Could you write out the lines below exactly, beginning with the first and finishing with the one that contains "The height and width of the screenshot is (608, 1024)."?

START TASK INPUTS

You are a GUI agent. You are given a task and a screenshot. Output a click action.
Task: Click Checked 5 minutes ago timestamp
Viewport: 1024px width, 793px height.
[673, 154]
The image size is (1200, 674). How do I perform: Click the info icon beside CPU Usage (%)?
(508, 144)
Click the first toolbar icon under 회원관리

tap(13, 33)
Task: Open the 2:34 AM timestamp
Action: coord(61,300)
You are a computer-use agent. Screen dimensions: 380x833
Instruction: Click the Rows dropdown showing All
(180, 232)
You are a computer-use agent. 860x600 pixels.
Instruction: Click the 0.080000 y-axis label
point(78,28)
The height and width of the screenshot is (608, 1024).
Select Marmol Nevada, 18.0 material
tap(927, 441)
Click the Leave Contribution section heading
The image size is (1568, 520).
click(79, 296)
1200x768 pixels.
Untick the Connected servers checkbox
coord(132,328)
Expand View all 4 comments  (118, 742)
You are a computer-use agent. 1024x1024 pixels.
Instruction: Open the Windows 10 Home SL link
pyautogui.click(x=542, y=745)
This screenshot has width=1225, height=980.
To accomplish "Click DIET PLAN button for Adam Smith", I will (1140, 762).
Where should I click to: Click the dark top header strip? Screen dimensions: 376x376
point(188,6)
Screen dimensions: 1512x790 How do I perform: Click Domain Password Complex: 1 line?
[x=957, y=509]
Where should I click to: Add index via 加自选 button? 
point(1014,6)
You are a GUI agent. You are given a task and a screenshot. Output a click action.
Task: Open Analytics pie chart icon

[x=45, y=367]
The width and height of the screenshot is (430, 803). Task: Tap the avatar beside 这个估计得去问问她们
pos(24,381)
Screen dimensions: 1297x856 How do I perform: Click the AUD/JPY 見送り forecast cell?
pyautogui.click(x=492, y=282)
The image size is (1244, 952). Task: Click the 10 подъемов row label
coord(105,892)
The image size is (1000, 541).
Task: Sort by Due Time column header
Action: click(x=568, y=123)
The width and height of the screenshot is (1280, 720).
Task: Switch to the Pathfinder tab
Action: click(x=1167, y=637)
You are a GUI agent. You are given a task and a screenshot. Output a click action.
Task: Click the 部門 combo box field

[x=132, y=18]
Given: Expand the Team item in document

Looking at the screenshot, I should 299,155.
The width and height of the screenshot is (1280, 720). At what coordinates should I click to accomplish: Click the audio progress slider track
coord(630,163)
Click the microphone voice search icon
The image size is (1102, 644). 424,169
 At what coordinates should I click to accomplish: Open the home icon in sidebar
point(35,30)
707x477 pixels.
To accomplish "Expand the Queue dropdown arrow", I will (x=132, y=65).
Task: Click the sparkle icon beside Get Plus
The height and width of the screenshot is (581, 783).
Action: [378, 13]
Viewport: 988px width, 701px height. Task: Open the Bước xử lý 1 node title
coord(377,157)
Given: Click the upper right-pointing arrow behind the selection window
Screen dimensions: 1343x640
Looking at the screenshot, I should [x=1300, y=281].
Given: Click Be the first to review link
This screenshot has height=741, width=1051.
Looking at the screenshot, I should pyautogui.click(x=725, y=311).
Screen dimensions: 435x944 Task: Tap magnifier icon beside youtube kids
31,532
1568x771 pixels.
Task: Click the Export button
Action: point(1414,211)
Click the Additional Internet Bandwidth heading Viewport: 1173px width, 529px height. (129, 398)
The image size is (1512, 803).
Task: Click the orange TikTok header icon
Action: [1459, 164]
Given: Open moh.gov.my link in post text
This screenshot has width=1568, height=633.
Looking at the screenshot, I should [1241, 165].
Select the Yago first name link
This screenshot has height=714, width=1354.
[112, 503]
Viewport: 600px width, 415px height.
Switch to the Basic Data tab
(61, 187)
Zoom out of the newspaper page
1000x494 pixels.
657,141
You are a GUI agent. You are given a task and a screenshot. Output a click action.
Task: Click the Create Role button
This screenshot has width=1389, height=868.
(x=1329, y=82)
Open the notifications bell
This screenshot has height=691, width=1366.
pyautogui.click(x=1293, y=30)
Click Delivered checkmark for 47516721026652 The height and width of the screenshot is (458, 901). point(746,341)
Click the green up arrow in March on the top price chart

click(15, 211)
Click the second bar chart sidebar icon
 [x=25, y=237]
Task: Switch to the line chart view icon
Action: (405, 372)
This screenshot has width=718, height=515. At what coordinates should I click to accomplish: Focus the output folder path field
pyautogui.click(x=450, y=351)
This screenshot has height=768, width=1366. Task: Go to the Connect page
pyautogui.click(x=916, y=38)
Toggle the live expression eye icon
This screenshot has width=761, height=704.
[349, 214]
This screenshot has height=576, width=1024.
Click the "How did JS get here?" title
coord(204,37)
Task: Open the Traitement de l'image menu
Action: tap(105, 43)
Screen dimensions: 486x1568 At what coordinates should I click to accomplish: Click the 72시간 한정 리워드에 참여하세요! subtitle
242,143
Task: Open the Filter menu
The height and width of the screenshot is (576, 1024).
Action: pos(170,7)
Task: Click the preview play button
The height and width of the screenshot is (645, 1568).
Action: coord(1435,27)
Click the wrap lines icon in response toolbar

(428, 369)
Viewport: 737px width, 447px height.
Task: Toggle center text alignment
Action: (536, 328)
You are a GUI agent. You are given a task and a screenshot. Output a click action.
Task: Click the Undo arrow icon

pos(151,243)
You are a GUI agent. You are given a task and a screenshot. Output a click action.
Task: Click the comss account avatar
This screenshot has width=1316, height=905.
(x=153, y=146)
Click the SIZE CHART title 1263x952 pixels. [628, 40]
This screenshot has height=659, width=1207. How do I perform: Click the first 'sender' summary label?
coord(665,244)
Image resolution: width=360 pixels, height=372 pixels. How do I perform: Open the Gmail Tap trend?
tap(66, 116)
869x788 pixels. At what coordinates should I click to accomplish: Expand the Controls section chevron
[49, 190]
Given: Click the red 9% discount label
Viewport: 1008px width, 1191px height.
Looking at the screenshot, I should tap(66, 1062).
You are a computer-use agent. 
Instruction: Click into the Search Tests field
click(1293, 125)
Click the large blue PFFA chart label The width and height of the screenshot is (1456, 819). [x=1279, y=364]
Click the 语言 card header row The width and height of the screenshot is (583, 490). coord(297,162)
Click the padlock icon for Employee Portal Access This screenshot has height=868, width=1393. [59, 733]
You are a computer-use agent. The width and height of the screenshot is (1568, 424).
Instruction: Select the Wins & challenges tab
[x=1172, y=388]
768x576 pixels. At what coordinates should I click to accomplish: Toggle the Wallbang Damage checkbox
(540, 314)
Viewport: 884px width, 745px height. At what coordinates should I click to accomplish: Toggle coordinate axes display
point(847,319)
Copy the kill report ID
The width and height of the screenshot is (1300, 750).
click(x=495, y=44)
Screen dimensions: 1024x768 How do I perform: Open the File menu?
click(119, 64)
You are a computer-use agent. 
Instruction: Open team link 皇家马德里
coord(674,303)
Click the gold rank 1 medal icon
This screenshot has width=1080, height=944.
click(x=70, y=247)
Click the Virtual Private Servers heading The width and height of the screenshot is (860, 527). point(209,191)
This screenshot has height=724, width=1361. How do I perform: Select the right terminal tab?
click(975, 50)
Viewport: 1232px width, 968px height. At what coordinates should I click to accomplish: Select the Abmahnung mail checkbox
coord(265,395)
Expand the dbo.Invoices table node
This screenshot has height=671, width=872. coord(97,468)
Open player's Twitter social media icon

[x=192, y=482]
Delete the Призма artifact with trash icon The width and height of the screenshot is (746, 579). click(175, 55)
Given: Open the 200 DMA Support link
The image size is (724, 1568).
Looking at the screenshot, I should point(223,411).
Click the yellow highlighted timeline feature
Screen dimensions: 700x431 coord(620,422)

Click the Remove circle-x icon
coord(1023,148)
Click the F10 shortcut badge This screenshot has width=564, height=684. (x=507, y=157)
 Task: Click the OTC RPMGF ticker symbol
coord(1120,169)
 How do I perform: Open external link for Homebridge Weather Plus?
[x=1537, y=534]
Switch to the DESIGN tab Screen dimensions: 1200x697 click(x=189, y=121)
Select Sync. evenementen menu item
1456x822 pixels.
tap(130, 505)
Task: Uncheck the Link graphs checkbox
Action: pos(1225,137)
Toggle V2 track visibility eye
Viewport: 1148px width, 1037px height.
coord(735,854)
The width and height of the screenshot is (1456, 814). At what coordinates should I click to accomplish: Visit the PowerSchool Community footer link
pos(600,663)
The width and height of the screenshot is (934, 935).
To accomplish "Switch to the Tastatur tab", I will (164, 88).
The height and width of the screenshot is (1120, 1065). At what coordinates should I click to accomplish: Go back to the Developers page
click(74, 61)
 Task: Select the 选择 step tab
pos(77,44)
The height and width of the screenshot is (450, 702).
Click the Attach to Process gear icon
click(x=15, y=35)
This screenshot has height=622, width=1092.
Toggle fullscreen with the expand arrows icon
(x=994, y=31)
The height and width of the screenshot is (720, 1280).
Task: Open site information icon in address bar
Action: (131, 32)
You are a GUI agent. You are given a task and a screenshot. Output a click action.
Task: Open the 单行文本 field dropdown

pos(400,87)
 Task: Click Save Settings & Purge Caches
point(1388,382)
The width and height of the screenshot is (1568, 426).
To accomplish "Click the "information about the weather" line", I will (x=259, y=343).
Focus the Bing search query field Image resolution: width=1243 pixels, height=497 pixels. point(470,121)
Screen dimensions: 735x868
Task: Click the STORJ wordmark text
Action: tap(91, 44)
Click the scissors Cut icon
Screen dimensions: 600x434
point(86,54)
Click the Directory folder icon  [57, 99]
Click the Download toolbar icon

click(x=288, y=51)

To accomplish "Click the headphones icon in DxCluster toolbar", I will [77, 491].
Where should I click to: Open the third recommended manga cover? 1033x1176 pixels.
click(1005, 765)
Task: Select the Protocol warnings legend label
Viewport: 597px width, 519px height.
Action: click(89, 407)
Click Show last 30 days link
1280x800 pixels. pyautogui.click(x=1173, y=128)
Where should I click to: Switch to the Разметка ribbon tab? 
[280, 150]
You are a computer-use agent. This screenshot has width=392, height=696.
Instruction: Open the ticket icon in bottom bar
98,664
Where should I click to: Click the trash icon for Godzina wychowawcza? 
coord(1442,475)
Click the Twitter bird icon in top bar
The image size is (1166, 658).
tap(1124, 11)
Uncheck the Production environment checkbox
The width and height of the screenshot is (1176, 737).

END TASK INPUTS

YOUR RESPONSE
You are a GUI agent. You are given a task and a screenshot. Output a click action.
Task: Click Checked 5 minutes ago timestamp
Viewport: 1024px width, 793px height.
[673, 154]
The image size is (1200, 674). How do I perform: Click the info icon beside CPU Usage (%)?
(508, 144)
Click the first toolbar icon under 회원관리

tap(13, 33)
Task: Open the 2:34 AM timestamp
Action: coord(61,300)
You are a computer-use agent. Screen dimensions: 380x833
Instruction: Click the Rows dropdown showing All
(180, 232)
You are a computer-use agent. 860x600 pixels.
Instruction: Click the 0.080000 y-axis label
point(78,28)
The height and width of the screenshot is (608, 1024).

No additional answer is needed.